Integrations

Claude Agent Guardrails: Anthropic SDK Security

The complete guide to securing Claude agents with runtime authorization. Real Anthropic SDK code, the protect() pattern, YAML policies, and audit trails that satisfy SOC 2 and GDPR.

Yaz CalebFebruary 21, 202614 min

Claude agents are uniquely powerful because Claude is uniquely willing to act. Give Claude a set of tools and a goal, and it will chain tool calls across dozens of turns to achieve that goal. This is exactly what makes Claude agents valuable — and exactly what makes them dangerous without runtime authorization. A Claude agent with access to a file system, shell, and API credentials has the same blast radius as a junior engineer with root access and no code review process.

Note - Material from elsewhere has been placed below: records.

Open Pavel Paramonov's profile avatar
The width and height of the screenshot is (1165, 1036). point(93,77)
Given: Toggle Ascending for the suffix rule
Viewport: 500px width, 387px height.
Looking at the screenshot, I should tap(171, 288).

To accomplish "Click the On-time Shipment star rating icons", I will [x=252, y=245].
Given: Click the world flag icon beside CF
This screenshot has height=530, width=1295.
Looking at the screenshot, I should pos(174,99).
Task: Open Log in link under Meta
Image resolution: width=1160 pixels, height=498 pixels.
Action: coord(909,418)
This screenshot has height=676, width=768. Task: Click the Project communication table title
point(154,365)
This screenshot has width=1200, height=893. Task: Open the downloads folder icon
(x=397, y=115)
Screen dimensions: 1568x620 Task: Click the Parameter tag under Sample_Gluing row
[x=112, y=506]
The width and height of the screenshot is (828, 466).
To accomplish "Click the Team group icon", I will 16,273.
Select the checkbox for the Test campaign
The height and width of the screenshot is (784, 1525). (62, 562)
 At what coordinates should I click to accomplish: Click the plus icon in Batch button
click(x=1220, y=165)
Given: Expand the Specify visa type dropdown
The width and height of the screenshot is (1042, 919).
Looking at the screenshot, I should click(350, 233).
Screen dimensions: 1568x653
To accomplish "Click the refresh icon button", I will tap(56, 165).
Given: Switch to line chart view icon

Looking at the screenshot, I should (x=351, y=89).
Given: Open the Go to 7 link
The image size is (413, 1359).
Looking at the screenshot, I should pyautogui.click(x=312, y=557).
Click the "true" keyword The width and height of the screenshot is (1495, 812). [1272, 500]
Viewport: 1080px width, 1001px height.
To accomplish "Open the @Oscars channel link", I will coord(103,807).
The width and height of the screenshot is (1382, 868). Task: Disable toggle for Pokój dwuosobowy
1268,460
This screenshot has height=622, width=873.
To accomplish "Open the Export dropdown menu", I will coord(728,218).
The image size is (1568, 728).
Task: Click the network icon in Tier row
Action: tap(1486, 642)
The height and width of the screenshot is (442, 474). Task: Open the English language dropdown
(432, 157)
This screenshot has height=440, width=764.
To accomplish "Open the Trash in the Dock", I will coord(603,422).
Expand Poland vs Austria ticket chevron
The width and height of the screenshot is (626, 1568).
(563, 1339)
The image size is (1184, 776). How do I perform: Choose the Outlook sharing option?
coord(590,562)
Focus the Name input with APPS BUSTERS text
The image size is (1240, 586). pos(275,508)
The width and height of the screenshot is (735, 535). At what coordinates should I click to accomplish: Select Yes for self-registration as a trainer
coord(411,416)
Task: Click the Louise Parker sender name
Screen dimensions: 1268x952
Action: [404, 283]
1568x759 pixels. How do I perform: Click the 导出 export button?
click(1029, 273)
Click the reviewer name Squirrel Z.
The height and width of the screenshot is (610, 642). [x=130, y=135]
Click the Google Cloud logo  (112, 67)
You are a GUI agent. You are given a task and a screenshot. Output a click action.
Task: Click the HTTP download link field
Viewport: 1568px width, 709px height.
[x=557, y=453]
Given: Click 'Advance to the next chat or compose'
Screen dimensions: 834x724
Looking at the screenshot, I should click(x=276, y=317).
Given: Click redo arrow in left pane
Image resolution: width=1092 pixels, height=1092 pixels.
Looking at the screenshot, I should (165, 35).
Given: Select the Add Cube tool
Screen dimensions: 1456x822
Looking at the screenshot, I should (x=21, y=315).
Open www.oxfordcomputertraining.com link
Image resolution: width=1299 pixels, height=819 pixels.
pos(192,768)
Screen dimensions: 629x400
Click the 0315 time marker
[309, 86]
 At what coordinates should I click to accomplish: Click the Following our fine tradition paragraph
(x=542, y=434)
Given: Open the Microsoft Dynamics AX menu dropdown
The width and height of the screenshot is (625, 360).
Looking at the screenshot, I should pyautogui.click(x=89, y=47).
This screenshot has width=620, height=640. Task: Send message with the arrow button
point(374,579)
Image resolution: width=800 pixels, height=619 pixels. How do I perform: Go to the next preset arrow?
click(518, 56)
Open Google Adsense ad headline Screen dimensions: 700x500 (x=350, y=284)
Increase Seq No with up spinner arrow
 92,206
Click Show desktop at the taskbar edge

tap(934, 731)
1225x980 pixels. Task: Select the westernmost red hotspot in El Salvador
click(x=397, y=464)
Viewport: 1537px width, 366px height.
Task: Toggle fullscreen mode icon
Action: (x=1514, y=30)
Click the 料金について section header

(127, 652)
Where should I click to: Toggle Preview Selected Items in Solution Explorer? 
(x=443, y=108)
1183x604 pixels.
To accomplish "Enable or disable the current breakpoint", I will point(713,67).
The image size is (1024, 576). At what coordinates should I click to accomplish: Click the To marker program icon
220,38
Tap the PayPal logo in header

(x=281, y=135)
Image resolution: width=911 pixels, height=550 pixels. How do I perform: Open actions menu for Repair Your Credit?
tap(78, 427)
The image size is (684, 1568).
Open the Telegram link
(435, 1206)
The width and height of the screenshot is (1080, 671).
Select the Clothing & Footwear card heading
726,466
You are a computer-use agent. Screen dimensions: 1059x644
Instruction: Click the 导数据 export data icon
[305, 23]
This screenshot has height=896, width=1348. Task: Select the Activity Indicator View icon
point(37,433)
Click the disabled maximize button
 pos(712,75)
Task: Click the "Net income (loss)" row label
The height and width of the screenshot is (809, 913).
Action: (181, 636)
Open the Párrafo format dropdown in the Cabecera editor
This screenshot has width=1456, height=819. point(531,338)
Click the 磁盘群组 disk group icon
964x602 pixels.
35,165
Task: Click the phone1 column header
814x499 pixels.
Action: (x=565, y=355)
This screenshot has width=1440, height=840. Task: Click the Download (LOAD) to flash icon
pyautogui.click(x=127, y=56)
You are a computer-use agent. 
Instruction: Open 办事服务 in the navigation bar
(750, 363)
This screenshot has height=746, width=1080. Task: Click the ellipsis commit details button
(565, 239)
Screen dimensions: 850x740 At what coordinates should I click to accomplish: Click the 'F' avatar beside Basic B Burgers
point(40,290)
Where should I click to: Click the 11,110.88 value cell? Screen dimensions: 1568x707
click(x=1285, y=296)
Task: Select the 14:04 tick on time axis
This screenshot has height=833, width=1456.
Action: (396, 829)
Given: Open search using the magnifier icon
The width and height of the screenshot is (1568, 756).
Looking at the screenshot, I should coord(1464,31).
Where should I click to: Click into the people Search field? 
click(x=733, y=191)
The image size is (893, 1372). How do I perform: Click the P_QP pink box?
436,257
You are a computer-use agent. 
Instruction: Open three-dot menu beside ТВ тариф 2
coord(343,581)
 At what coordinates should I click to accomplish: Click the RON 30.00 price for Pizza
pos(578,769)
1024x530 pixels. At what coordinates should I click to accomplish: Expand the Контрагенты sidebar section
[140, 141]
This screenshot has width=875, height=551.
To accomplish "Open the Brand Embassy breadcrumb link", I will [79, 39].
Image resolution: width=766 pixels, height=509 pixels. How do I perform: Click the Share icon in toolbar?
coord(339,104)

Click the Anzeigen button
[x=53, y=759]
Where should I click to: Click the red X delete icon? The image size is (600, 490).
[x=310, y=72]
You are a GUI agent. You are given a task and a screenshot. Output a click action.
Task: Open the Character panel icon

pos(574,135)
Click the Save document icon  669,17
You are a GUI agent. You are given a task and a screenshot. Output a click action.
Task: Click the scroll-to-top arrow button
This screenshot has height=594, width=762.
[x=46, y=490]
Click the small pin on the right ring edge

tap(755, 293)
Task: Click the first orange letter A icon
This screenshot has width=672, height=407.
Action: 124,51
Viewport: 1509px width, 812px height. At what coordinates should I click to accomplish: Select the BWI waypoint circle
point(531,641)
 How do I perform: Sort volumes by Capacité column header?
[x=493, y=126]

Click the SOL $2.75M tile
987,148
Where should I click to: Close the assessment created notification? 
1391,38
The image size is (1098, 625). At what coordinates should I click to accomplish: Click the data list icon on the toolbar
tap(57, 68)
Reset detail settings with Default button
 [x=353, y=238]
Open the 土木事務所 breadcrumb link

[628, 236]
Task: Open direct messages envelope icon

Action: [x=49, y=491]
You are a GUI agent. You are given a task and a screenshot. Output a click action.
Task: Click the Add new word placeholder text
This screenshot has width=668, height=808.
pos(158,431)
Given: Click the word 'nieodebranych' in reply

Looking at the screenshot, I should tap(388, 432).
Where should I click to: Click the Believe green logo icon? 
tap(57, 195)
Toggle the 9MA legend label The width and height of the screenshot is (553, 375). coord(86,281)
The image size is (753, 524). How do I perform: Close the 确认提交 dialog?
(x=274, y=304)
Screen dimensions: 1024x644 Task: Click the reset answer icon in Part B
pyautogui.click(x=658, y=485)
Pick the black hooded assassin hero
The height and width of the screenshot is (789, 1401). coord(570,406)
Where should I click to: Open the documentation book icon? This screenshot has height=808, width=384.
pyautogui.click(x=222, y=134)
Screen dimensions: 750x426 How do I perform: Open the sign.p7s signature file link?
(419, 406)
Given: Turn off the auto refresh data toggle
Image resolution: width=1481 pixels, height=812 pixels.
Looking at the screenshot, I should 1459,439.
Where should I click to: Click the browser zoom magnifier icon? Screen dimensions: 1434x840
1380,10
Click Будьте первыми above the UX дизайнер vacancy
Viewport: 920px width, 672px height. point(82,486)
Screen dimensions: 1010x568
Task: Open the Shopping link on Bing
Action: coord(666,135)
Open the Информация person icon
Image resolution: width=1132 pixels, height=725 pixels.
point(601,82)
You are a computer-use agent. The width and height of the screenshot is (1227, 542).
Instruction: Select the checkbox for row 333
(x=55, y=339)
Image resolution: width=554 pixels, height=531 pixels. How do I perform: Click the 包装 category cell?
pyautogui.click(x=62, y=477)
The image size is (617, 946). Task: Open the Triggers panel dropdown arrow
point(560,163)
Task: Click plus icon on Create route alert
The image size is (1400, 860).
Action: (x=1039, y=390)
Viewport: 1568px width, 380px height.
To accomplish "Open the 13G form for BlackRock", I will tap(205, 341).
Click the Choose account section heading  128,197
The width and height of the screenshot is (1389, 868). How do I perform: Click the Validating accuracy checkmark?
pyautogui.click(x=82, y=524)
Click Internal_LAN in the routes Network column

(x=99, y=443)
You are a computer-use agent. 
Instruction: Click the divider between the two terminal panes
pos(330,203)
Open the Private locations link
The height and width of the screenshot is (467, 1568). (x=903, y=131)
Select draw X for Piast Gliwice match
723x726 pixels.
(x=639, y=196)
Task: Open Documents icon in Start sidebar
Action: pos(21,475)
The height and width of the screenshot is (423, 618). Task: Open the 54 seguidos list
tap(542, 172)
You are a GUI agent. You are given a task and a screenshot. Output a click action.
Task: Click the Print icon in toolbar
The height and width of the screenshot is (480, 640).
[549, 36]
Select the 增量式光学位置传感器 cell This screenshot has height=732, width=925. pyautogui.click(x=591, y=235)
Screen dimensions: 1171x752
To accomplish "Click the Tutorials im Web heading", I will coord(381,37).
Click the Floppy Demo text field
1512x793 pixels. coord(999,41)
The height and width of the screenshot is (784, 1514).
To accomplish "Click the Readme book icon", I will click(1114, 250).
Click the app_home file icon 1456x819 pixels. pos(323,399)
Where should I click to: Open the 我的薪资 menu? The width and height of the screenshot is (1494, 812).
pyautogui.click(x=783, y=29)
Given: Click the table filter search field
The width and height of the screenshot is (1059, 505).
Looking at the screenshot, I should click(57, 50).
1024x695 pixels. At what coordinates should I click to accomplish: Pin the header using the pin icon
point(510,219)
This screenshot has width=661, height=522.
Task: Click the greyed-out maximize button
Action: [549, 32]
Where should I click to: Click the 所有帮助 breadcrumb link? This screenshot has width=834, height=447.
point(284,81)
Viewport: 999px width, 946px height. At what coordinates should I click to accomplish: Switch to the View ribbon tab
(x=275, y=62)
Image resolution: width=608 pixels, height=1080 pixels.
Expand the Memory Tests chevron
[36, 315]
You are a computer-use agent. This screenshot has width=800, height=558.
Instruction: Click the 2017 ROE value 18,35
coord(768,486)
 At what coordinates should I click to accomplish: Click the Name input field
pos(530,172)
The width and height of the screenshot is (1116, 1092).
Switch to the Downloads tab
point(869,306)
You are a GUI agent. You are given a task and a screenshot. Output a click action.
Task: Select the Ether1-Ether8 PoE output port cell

Anthropic's own Claude Agent SDK ships with a hooks system for exactly this reason: the framework designers knew that tool_use decisions need external checkpoints. This guide covers the full authorization stack for Claude agents — from the Messages API's tool_use flow to the Agent SDK's hook system, with YAML policies, TypeScript and Python implementations, and audit evidence that maps to SOC 2 and GDPR requirements.

Claude's tool_use Flow

Claude's tool calling works through the Messages API. You define tools as JSON schemas in the tools parameter. Claude decides when to call a tool by returning a tool_use content block in its response. Your application executes the tool and sends the result back as a tool_result block. The conversation continues until Claude stops requesting tools.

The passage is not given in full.